Sebutkan semua sifat kota yang, menurut berita tentang Forum Urbanisasi BRICS ke-4, hendak diwujudkan dengan sektor perumahan sebagai elemen krusial.

**Dokumen Sumber:**
---+---
BRASIL – Dalam gelaran Forum Urbanisasi BRICS ke-4 yang berlangsung di Istana Itamaraty, Brasilia, Brasil, Menteri Koordinator Bidang Infrastruktur dan Pembangunan Kewilayahan, Agus Harimurti Yudhoyono (AHY), menyoroti peran strategis sektor perumahan sebagai elemen krusial dalam mewujudkan kota yang tangguh, adil, dan inklusif.
Di hadapan delegasi internasional, AHY menyampaikan bahwa perumahan tidak hanya menyangkut soal tempat berlindung, namun merupakan titik awal dalam mengatasi dampak perubahan iklim di kawasan urban.
Pernyataan itu disampaikannya pada sesi tematik dalam Forum Urbanisasi BRICS ke-4 yang digelar di Istana Itamaraty, Kementerian Luar Negeri Brasil, Senin (23/6/2025) waktu setempat.
“Membangun infrastruktur berkelanjutan itu perlu, tetapi belum cukup. Kita juga harus membangun kesempatan. Dan sedikit investasi yang mampu membuka kesempatan sebesar perumahan,” ujar Menko AHY.
Dalam pandangan AHY, proyek infrastruktur semata tidak dapat berdiri sendiri tanpa kehadiran kebijakan perumahan yang inklusif.
---+---
**Petikan Materi:**

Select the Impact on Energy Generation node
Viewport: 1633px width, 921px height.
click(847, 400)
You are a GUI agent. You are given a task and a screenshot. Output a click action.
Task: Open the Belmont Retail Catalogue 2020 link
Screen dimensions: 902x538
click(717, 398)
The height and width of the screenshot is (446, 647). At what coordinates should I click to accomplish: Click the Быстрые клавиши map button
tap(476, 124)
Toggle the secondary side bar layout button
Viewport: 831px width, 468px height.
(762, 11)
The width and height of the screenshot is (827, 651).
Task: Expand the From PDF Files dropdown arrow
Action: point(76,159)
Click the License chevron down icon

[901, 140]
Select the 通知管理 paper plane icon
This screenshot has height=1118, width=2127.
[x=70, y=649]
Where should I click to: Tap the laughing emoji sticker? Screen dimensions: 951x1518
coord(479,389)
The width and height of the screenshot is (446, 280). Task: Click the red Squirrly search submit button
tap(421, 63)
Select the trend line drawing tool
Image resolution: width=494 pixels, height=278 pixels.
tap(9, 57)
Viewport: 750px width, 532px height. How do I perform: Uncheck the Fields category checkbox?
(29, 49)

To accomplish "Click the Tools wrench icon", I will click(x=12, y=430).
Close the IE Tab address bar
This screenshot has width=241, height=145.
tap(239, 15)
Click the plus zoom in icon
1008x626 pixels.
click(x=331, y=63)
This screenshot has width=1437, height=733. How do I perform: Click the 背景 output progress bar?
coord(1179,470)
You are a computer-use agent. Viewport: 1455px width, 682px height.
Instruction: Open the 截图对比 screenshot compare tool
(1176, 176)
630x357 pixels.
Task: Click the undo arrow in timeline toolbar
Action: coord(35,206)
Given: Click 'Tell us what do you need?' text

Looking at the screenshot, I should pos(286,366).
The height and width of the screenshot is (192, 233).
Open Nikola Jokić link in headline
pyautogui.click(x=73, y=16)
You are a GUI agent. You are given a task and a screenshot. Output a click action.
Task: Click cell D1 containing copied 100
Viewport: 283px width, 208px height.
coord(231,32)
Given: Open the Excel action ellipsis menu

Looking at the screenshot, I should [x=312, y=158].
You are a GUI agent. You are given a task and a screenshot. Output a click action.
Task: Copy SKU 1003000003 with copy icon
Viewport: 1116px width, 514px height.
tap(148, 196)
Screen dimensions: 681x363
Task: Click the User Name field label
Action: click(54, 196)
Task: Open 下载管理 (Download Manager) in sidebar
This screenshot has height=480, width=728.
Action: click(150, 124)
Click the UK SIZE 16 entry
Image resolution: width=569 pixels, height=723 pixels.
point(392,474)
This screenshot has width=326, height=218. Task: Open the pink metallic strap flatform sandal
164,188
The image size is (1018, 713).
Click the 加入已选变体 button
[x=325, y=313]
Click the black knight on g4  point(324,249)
---+---
**Hasil Latihan:**
Tangguh, adil, dan inklusif.